I let time pass by without actually looking at what was happening not realizing I will not get back those years I spend living in a waking dream. (This is the best way I could find to describe this state of mind when you are not making an effort to be consciously aware of what is happening around you.)
It was the same story with my first PhD. My supervisor and his wife who was the lab manager, were horrible. (They haven’t had a PhD graduate in seven years prior…) Instead of drawing the necessary conclusions, and getting the f… well, the hell out of there, I stayed around, hoping it will work out. It did not. I got depression, thought of suicide, I wasted years of my life, and when I left finally, I realized I made my first really conscious decision in my life. I can thank Jenni Fields that much at least. She taught me what matters really in this life.

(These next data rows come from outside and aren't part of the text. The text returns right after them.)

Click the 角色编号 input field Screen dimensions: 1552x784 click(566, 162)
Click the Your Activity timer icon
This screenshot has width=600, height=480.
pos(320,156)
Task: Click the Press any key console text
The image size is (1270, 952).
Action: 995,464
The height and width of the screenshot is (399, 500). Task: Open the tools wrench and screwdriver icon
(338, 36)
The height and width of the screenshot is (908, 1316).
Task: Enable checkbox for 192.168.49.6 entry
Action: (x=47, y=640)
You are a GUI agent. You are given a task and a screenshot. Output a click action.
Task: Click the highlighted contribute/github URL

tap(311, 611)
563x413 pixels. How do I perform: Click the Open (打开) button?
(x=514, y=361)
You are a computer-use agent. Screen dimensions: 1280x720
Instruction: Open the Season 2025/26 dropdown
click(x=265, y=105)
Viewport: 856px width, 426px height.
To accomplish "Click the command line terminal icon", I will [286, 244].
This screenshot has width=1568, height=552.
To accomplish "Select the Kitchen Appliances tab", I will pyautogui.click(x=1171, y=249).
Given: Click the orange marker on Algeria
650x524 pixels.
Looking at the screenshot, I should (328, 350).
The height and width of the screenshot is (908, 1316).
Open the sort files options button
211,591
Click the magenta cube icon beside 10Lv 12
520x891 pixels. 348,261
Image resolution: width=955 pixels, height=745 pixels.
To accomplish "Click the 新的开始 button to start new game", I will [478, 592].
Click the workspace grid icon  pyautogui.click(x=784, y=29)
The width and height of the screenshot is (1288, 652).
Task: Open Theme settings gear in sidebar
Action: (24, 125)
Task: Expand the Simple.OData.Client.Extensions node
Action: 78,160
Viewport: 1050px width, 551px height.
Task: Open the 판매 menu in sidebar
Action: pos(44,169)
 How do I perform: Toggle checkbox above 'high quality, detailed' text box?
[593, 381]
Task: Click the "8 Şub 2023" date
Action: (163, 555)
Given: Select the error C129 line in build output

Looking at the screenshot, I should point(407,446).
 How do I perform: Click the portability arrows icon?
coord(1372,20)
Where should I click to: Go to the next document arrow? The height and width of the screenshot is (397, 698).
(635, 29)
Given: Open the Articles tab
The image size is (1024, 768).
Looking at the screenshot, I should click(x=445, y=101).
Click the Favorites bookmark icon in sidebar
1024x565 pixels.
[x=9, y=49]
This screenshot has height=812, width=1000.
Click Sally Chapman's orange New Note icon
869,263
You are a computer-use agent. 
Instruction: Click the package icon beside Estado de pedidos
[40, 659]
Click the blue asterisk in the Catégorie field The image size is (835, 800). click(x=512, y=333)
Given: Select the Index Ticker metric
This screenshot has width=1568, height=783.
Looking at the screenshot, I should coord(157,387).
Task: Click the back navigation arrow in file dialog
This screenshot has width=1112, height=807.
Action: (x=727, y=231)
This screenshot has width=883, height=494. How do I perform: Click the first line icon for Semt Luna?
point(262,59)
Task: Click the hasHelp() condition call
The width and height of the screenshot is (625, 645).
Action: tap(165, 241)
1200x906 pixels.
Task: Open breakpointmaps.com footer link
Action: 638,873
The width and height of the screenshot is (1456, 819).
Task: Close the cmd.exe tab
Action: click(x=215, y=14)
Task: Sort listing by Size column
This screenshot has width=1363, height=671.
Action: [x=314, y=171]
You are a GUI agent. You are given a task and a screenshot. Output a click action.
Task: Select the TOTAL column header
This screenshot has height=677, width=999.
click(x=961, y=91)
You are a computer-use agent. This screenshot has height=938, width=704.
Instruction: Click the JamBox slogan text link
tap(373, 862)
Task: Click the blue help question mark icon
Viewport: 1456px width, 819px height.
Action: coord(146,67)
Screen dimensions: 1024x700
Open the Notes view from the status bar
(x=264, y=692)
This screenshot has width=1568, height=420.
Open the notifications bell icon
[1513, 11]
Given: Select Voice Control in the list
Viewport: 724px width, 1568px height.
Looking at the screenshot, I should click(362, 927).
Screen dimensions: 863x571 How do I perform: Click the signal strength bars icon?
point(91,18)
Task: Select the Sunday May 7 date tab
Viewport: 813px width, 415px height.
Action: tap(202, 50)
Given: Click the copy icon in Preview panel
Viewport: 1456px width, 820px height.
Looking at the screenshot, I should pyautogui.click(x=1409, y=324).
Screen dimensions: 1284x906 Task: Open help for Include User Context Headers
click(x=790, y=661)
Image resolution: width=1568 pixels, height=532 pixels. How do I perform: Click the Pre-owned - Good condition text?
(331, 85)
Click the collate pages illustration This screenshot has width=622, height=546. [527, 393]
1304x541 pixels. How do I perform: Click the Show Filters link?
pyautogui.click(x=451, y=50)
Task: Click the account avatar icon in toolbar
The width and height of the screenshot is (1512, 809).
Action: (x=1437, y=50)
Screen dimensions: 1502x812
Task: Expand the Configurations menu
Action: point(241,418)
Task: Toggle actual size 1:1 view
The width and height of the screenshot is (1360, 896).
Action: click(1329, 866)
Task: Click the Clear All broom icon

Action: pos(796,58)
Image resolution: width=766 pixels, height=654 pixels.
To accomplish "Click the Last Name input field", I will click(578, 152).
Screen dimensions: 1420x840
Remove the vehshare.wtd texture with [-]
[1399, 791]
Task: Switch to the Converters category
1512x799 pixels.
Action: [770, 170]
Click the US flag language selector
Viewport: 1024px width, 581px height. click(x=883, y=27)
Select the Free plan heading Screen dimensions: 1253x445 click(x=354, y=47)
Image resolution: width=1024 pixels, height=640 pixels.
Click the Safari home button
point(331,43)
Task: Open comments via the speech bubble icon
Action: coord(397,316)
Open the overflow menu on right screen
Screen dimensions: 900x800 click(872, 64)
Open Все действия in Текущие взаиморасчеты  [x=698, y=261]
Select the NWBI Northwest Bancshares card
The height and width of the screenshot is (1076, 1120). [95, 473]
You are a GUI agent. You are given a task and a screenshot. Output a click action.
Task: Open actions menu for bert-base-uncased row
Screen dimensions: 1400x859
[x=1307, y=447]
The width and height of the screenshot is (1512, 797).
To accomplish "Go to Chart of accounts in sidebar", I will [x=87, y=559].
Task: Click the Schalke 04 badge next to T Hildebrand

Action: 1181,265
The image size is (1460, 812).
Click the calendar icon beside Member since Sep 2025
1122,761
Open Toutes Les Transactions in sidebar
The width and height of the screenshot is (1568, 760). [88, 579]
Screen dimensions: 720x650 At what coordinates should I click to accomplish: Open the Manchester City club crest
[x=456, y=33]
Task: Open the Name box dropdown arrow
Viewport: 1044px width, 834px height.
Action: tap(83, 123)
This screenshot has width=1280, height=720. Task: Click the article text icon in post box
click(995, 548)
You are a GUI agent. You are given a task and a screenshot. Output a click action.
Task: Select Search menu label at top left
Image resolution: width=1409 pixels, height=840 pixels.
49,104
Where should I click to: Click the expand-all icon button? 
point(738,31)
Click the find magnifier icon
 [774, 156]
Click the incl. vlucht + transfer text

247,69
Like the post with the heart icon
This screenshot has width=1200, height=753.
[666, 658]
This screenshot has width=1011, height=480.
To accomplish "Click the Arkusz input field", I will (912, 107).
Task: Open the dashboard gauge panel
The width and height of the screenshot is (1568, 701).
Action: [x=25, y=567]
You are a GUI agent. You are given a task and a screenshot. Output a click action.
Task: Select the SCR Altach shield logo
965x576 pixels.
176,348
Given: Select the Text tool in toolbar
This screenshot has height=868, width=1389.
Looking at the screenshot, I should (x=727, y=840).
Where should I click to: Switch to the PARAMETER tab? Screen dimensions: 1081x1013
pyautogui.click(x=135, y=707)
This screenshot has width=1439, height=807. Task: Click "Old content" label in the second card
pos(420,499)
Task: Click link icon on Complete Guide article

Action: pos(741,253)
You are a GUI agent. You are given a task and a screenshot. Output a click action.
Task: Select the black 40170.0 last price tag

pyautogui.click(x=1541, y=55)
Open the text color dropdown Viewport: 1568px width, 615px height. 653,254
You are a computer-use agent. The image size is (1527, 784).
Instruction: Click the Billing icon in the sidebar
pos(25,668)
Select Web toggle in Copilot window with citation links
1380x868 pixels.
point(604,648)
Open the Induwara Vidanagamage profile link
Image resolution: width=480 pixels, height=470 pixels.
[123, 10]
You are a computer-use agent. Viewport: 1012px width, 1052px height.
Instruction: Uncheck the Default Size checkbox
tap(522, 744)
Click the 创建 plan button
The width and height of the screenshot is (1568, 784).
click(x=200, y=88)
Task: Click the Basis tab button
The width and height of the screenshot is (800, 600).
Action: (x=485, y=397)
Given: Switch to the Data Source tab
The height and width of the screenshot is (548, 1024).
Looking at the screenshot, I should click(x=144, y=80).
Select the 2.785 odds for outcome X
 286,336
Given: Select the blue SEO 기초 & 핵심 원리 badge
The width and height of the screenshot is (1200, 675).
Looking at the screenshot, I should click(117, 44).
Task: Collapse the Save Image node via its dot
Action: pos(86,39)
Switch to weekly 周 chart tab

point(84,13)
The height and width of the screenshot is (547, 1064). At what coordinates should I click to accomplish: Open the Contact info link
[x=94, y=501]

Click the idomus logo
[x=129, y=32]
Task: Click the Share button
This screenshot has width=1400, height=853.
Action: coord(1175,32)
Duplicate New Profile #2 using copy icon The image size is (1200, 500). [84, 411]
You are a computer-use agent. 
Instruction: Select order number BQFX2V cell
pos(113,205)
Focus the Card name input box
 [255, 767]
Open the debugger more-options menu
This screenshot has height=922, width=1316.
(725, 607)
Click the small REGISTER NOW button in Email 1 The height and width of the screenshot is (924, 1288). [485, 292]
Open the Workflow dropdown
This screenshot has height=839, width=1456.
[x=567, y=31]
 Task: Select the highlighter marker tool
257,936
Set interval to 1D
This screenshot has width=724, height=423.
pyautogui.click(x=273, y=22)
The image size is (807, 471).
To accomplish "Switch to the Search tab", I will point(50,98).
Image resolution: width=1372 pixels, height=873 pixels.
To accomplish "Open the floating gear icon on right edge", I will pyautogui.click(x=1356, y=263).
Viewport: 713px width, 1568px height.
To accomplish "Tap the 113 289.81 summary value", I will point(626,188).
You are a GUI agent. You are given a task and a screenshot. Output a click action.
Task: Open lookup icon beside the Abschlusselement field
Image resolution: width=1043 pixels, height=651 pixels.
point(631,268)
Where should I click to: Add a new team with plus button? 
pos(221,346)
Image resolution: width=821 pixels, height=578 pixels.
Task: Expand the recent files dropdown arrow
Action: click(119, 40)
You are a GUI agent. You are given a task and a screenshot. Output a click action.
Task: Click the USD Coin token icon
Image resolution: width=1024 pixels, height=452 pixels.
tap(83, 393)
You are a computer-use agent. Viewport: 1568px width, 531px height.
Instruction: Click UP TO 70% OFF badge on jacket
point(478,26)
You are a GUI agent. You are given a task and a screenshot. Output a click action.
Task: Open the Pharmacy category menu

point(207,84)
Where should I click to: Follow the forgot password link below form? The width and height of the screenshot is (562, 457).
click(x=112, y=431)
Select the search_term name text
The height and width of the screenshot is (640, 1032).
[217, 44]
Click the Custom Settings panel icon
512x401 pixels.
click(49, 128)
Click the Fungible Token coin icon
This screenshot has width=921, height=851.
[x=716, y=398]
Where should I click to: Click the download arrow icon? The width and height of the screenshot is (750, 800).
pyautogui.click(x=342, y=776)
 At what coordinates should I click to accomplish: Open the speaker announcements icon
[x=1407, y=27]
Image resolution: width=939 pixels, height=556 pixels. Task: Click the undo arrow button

I also realized I lost friendships, important people from my life, because I let things drift apart. The best case was my high school class… I was in a boarding school in Sopron, a small town in Hungary, and almost all my classmates ended up going to Budapest for their university courses. It would have been trivial to keep touch, to get people together regularly; yet nobody tried and now we did not even hold our 15th anniversary of our graduation. (It’s a custom to do it every five years.) We could have met every week in a pub, and yet we are strangers now. Now I make an effort to keep in touch with people, even if they live on the other part of the world.
Don’t get me wrong: planning will not necessarily get you where you want to go. As the elder Moltke said, plans do not survive the first contact with the enemy. But HAVING a plan is essential. Having it and constantly revising it is important; otherwise you’re just like a driftwood carried by a river.